[Provided text]
One of the most common tools for user profiling is natural language processing (NLP), which is applied to identify tastes, preferences, and needs of users who share posts or messages on the web. NLP methods include such techniques as sentiment detection and keyword extraction.

The result provided by these techniques assist in classification, or assigning texts to some category. Most popular keyword extraction algorithms are Text Rank [7], RAKE [13], and TF- IDF [4].

Still more powerful text classification algorithms make use of trained neural networks [12]. In this paper, we call a user profiler a computer program that processes users’ messages and extracts personal interests, preferences, or knowledge for classification purposes.

1.2 Techniques to Avoid User Profiling

One of the main attempts to keep privacy in messages has been cryptography, which consists in development of methods that aim at preventing unauthorized entities from accessing messages. Some cryptographic methods often use computationally complex and expensive algorithms, whose output generally is a text string unreadable by anyone. This leads to an easy identification of the fact that the text was encrypted, therefore, giving an opportunity to a possible adversary to perform cryptanalysis.

Another significant attempt to keep privacy in messages is steganography, which intends to hide information within a document or a file of any format, including images, video, audio, messages, among others.

However, a format which has caused trouble to researchers, who develop user profiling avoidance methods is plaintext in natural language. There exist still few algorithms and techniques, which can achieve an affective hiding of information within texts by combining several areas of knowledge such as cryptography, natural language processing, and steganography itself. Its main use and development focus have been on linguistic watermarking, whose intention is to provide a tool to identify the author of a particular text, thus protecting this text from copyright problems.

There are several techniques that try to avoid user profiling, like the ones we have already mentioned. Fig. 1 presents a general overview of current approaches. In this article, we review some of most effective techniques, which involve cryptography, steganography, watermarking, and their combinations.

Fig. 1 Overview of methods to avoid user profiling 

For each technique, we discuss its characteristics, advantages, disadvantages, and complexity.

2 Current Methods

2.1 Cryptography

In the beginning, cryptography was used for secret communications, nowadays it has been used in various online services: bank transactions, online shopping, digital signatures, IT (Internet of Things), among others. The Concise Oxford Dictionary (2020) defines cryptography as the art of writing or solving codes. The services that cryptography provide are privacy, integrity, authentication, and non-repudiation.

Cryptography methods can be divided into two important categories: symmetric and asymmetric ciphers, which we consider in separate sections that follow, showing how these techniques can be used to avoid user profiling and discussing their advantages and disadvantages.

[Directives]
**1)** According to the passage on user profiling, what services does cryptography provide?
**2)** Do the following statements agree with the passage on user profiling? Answer yes or no for each, quoting the deciding words. (a) Steganography can hide information within images, video, and audio. (b) Linguistic watermarking is meant to identify the author of a particular text. (c) Cryptography methods fall into three categories.
**3)** Copy the part of the passage on user profiling starting with "Another significant attempt" and going on through "messages, among others.".

[Data provided]
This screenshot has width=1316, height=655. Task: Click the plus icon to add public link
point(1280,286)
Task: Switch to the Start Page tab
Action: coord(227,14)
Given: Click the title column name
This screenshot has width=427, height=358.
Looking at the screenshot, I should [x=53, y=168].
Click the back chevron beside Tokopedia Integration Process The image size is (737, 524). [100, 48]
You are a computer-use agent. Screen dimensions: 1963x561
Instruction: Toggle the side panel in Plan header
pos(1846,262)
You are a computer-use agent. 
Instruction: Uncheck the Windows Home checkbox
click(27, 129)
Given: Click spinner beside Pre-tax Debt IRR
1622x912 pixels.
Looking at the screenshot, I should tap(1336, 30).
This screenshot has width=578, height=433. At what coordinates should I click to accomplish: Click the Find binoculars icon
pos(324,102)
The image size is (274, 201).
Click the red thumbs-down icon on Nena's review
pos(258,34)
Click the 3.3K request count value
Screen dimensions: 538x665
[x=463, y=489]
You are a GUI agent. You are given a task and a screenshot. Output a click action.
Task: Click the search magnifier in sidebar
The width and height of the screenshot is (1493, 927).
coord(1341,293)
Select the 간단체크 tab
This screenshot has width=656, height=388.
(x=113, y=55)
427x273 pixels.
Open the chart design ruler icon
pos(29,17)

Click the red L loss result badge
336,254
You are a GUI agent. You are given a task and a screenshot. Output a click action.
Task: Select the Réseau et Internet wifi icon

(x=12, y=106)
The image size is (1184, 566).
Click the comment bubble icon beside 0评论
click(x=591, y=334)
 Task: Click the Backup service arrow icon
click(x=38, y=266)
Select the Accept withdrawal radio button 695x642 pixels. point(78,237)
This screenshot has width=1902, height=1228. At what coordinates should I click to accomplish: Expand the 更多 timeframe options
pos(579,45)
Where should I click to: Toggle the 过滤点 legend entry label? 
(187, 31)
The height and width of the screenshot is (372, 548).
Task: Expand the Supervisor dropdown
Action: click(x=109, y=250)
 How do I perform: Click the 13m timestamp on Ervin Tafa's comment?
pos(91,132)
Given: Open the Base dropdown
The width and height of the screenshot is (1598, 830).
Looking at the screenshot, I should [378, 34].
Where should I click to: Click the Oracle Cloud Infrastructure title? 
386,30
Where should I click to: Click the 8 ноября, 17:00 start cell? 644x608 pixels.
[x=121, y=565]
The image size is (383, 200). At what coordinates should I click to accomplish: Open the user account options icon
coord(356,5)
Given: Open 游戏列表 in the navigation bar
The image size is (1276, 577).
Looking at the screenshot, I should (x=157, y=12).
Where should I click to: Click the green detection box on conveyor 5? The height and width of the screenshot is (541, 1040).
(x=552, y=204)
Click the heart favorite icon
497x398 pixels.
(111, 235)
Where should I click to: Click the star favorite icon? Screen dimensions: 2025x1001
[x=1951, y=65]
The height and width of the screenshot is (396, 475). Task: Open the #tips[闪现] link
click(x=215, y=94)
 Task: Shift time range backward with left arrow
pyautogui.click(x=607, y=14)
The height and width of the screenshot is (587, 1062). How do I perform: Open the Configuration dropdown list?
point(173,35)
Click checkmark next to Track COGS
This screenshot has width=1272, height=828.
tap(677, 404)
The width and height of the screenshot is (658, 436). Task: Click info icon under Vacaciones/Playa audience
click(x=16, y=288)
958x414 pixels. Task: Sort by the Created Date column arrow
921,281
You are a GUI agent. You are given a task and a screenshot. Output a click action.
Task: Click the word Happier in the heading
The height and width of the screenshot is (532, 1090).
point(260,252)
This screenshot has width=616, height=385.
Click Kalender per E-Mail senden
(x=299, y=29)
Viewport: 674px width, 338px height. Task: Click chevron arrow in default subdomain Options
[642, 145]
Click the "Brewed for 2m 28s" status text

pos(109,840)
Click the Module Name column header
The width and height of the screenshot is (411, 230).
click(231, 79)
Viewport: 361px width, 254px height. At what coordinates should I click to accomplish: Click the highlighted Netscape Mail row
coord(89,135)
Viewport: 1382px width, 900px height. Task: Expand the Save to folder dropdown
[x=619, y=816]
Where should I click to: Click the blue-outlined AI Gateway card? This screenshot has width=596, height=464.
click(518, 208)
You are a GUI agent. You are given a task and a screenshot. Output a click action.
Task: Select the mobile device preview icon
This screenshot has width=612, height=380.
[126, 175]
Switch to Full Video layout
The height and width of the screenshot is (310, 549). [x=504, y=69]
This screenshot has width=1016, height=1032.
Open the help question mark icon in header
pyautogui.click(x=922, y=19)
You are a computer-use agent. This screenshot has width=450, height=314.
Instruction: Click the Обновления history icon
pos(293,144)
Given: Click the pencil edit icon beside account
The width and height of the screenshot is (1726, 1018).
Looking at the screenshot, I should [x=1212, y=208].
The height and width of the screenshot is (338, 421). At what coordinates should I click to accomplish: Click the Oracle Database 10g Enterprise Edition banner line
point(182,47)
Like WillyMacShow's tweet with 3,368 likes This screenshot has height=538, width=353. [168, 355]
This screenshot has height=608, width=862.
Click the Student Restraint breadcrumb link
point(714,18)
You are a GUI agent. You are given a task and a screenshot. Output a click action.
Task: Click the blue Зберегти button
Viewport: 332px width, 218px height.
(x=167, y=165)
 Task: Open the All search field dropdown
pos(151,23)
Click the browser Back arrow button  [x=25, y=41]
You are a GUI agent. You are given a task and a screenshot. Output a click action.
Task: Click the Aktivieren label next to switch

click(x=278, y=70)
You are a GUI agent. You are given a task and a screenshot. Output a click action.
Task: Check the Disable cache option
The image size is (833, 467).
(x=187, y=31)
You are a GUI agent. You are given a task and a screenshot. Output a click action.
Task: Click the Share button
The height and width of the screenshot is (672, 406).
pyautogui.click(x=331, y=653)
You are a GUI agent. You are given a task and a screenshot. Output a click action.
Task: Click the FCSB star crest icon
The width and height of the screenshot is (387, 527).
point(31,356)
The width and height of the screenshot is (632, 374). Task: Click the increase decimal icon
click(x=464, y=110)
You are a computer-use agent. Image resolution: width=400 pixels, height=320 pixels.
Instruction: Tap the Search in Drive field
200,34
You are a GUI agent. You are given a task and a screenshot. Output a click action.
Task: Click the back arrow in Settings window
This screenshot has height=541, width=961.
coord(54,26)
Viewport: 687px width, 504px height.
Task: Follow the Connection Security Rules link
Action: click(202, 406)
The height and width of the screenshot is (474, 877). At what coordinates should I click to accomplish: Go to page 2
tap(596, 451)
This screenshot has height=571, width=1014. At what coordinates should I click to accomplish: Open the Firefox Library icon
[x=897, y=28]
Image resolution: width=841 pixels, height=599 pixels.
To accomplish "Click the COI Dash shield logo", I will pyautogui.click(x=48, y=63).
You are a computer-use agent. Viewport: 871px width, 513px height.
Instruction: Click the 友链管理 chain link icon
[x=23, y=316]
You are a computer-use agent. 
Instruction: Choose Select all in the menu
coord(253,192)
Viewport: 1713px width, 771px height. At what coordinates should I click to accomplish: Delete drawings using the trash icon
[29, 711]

[Solutions per task]
**1)** Privacy, integrity, authentication, and non-repudiation.

**2)**
(a) Yes: "hide information within a document or a file of any format, including images, video, audio, messages, among others"
(b) Yes: "whose intention is to provide a tool to identify the author of a particular text"
(c) No: "Cryptography methods can be divided into two important categories: symmetric and asymmetric ciphers"

**3)**
Another significant attempt to keep privacy in messages is steganography, which intends to hide information within a document or a file of any format, including images, video, audio, messages, among others.